We are not the first group to observe inconsistent behavioral differences between BALB/cJ and BALB/cByJ mice. We have prepared supplemental tables that highlight all prior phenotypic studies of these two substrains. Notably, less than half of cross-study findings are consistent even when discrepant sex differences are not included as conflicts (Supplementary Tables 1–4). One study reported inconsistencies for depression-like behavior between two experiments reported in the same paper (Jiao et al. 2011). The most surprising finding of the current study, that BALB/cJ males were less aggressive than BALB/cByJ, is not unprecedented; an earlier paper showed no difference in aggressive behavior toward a NIH Swiss mouse in the RI paradigm between the BALB/cJ and BALB/cByJ males (Hilakivi and Lister 1989). Another recent experiment using the social approach test found that BALB/cJ attacked less than C57BL/6 J males, and that the BALB/cJ mice had similar levels of social behavior as compared to B6 mice (Li et al. 2012). Finally, others have seen that certain BALB/cJ mice are highly sociable, while others are not (Sankoorikal et al. 2006; Fairless et al. 2008). In terms of morphological differences, the anatomy of the corpus callosum, which has been suggested to underlie social behavior, is also highly variable (see Supplementary Table 5). In 1974, BALB/cJ mice were reported to have an absence of the corpus callosum (Wahlsten 1974). In 1977, BALB/c mice were reported to show an 11 % incidence of corpus callosum defects. In 1989, they were reported to have a 20 % incidence of corpus callosum defects (Wahlsten 1989a, b). More recently, all BALB/c brains were not found to have any corpus callosum deficits (Bohlen et al. 2012). It is not clear whether behavioral and morphological differences are correlated with each other, nor is it clear what might underlie these inconsistencies.
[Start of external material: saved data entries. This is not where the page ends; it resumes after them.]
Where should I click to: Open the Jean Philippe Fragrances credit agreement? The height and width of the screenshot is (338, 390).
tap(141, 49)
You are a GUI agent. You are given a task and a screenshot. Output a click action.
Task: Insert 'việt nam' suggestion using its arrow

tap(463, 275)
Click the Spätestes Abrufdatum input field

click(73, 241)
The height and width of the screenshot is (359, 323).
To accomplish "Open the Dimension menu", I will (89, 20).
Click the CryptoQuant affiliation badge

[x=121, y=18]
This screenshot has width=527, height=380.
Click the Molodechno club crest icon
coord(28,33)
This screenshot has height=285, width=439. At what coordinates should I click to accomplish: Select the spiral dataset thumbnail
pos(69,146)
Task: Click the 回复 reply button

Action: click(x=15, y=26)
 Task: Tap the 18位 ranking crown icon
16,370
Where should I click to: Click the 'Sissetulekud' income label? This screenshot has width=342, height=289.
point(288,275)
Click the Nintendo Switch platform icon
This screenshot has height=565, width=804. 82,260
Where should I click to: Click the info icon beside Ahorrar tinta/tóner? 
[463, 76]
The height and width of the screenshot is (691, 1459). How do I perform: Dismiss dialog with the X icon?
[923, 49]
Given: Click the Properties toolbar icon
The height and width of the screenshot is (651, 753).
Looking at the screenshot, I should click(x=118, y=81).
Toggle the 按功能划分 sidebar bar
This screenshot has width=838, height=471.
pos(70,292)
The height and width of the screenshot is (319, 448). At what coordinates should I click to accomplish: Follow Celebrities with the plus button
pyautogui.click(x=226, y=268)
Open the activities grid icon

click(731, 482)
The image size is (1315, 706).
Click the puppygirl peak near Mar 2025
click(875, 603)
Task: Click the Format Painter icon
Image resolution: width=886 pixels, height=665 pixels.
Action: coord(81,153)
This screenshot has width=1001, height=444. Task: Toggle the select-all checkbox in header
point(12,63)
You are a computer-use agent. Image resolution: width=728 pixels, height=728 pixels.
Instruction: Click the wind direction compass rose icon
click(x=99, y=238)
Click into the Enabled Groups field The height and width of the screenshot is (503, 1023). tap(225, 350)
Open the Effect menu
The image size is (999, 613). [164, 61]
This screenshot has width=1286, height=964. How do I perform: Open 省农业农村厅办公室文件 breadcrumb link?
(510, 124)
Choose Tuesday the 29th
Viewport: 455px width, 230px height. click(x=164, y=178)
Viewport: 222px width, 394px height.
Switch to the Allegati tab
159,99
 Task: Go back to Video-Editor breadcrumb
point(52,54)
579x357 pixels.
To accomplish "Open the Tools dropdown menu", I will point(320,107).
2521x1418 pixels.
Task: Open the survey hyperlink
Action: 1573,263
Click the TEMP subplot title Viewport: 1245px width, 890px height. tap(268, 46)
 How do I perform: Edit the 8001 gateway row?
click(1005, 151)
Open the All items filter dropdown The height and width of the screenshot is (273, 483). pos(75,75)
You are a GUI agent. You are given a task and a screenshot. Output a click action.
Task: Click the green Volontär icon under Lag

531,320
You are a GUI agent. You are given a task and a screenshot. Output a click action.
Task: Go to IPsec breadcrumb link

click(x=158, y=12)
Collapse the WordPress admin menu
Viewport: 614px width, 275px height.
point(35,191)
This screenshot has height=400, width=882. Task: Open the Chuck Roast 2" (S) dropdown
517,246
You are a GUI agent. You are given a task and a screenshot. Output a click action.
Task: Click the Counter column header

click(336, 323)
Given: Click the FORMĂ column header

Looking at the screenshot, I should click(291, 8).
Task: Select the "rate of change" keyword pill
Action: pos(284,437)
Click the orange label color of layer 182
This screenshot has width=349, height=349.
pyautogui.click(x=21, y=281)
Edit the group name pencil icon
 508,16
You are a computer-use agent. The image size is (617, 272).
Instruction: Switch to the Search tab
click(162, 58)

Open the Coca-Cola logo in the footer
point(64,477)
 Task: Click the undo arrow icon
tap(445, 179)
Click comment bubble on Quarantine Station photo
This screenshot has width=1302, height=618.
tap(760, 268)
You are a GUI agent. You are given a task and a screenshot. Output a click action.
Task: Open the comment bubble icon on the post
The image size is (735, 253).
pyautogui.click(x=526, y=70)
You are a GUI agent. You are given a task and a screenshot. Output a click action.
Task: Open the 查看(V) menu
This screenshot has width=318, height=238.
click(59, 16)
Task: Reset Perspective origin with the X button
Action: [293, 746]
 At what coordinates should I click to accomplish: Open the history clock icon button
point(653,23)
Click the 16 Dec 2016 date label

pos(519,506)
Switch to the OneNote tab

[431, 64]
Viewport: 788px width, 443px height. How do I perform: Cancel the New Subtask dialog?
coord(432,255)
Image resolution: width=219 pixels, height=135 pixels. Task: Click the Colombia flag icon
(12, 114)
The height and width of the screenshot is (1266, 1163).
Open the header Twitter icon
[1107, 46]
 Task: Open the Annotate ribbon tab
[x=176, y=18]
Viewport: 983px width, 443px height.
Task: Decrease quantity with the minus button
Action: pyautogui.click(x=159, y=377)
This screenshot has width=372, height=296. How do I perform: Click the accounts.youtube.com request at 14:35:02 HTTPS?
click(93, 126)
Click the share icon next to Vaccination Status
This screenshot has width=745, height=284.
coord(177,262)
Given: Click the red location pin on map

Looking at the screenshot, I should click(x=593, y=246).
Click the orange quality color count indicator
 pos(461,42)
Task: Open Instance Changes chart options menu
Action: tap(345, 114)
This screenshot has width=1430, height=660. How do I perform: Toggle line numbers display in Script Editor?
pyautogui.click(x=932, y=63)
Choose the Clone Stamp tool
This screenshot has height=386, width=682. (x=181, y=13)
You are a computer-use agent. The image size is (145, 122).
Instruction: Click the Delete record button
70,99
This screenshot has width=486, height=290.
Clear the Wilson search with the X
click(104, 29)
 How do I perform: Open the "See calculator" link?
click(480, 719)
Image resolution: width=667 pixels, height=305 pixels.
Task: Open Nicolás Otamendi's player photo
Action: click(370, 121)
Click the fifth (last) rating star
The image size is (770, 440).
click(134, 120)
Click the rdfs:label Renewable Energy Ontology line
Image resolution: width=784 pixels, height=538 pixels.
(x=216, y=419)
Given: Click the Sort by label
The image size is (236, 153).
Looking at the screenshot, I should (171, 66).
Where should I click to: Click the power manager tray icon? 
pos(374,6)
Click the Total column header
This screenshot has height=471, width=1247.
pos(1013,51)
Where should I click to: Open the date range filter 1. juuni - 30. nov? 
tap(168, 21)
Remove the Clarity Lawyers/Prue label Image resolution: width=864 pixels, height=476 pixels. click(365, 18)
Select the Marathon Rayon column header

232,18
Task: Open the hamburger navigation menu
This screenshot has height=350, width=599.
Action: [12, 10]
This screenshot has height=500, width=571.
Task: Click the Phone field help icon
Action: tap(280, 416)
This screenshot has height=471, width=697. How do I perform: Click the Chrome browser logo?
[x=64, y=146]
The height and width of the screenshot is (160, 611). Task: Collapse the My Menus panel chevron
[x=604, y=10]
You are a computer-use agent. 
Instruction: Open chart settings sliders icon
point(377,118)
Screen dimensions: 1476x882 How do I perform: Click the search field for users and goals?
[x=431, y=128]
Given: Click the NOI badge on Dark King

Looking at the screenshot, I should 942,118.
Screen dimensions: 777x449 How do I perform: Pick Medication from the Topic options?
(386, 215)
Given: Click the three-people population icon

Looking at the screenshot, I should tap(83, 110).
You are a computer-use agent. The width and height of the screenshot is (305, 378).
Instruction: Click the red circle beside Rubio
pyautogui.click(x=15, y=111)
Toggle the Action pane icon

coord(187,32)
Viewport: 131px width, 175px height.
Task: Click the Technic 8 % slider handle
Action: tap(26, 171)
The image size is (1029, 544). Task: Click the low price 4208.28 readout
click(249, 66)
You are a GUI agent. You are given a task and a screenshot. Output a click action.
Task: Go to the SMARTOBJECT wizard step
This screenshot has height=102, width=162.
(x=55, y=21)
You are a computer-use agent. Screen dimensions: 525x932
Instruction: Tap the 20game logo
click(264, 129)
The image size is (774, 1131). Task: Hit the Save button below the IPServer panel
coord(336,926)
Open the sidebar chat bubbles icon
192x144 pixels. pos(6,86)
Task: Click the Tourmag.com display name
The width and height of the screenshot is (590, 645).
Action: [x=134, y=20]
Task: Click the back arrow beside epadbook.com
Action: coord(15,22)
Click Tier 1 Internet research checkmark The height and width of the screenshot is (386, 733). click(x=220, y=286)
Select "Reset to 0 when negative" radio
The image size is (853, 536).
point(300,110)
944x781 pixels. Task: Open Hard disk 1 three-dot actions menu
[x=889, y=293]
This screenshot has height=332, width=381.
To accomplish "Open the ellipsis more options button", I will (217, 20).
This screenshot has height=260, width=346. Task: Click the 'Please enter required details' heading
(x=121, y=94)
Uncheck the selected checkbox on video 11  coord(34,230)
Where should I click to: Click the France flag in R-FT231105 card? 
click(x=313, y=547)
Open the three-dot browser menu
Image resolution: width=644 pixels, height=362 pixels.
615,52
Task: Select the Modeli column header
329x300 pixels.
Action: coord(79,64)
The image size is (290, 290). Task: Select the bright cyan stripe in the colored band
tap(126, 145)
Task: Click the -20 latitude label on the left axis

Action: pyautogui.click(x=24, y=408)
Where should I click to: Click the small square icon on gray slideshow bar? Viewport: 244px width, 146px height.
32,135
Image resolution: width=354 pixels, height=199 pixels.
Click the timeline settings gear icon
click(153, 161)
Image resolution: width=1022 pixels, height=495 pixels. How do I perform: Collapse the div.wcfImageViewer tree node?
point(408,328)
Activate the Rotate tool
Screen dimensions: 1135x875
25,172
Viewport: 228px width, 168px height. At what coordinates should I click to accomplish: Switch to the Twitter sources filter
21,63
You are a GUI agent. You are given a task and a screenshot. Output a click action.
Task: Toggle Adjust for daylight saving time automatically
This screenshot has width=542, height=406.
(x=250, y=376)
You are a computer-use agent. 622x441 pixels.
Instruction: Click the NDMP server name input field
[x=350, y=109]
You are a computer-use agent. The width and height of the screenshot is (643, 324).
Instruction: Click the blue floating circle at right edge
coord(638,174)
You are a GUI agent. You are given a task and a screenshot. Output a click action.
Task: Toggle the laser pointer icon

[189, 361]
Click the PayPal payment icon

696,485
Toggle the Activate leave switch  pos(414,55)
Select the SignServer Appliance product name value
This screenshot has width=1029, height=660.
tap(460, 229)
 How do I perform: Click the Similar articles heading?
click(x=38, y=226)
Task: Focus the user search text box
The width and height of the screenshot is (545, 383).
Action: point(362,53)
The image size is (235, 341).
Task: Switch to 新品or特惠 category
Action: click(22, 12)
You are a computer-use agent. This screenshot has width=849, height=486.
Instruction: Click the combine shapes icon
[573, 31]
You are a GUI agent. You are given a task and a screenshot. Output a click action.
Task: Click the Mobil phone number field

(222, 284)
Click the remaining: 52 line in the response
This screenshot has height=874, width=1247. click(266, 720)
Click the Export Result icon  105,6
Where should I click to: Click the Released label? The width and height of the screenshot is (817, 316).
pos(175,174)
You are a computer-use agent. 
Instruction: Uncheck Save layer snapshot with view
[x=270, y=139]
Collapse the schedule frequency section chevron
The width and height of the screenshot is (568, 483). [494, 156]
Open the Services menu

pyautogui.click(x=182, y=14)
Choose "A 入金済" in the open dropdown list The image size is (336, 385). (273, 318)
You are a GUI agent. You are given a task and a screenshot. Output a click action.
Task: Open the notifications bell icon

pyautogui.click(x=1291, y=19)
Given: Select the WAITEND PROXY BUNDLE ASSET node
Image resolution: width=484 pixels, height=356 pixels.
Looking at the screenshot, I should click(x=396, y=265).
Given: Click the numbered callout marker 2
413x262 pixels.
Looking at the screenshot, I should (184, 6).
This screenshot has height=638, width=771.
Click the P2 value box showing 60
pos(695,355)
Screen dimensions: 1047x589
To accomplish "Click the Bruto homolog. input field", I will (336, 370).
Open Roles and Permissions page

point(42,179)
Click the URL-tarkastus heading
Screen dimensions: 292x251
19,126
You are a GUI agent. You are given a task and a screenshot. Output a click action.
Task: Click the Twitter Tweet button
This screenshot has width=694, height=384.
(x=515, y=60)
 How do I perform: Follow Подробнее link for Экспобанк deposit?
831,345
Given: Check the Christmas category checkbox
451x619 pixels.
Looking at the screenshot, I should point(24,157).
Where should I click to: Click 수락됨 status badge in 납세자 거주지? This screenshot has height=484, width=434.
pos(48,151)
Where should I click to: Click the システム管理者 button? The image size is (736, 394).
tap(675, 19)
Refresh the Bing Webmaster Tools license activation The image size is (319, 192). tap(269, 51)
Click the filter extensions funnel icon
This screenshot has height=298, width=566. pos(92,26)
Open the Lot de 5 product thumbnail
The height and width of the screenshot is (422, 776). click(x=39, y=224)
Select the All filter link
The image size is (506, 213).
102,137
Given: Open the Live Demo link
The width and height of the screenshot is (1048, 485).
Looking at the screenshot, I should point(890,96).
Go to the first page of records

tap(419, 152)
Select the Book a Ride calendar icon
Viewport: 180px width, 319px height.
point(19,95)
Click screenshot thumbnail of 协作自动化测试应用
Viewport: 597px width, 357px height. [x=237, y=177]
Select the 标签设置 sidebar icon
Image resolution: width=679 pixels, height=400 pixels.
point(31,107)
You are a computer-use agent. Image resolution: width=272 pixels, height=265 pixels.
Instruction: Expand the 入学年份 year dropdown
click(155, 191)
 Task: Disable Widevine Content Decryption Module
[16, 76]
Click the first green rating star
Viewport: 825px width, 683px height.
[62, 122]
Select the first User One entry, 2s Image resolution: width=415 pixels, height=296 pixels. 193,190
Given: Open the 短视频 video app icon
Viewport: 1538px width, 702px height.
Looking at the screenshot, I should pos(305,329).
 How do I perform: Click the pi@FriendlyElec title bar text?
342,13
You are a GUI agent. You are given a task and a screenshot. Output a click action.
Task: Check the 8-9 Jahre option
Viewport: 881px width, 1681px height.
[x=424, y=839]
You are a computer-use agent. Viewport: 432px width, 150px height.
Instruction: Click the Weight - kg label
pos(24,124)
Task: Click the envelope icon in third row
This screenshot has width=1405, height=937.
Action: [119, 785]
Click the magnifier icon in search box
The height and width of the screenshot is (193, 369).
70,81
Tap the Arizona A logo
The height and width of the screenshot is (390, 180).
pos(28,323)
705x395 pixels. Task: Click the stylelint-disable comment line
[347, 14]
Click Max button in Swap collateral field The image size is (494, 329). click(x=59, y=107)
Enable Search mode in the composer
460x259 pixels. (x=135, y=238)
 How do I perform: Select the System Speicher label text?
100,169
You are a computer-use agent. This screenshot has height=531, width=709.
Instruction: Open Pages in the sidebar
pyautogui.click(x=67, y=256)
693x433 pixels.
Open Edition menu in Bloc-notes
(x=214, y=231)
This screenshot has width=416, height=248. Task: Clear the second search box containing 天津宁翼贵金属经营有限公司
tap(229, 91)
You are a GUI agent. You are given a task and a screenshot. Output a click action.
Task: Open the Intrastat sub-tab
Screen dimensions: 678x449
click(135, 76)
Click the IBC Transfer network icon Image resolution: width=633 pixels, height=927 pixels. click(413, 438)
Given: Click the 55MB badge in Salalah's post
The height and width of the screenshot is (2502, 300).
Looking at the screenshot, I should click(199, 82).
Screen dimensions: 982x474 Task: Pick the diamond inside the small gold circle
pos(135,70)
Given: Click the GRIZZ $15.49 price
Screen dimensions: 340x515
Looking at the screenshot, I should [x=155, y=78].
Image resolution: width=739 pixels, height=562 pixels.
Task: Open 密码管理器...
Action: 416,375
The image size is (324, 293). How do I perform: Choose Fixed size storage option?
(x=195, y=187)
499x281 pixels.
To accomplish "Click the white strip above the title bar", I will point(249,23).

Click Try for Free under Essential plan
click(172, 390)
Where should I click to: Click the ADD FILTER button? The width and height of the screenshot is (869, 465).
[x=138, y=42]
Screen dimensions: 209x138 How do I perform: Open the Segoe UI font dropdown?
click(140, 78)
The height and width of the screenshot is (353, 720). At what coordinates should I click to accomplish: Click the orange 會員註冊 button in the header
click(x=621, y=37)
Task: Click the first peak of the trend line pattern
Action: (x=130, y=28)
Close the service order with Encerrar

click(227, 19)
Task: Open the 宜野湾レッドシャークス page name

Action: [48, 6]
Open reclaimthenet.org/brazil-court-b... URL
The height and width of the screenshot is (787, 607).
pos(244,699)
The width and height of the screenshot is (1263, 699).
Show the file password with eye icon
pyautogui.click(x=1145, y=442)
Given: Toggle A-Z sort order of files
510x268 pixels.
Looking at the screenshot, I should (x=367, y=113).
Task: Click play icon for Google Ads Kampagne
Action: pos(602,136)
There are several potential explanations for the striking discordance among comparisons of the BALB/cJ and BALB/cByJ substrains. One possible explanation for the marked inconsistencies is that there are polymorphisms that have not reached fixation in the BALB/c substrains. A related possibility is that these substrains exhibit genetic instability, whether due to copy number variants (Williams et al. 2009), transposable elements (Palmer and Dulawa 2010), somatic mosaicism, or a high rate or of sporadic germline mutations. It is also possible that stable genetic polymorphisms interact with environmental or purely stochastic factors to produce incomplete penetrance. While these phenomena are not amenable to linkage analysis, they are potentially worth of study using other approaches (Tarantino et al. 2011). In addition to genetic causes, epigenetic factors could underlie shifting strain differences such as those observed in the present study. Our studies were not designed to examine trans-generation heritability of these behavioral differences, but such studies, perhaps in combination with examination of epigenetic markers, might provide further insights. Finally, it is known that some behavioral assays are stable, while others show high variability due to a variety of known and unknown experimental factors (Crabbe et al. 1999; Chesler et al. 2002; Fonio et al. 2012). Thus, the non-replication we observed may be phenotype-specific and we cannot rule out the possibility that these strains could be used successfully to map more stable phenotypes such as alcohol preference (Blizard et al. 2004). While the observed inconsistency was undesirable for the linkage study we had planned, these two substrains offer an exciting opportunity to explore factors that likely confound both model organism and human genetic studies.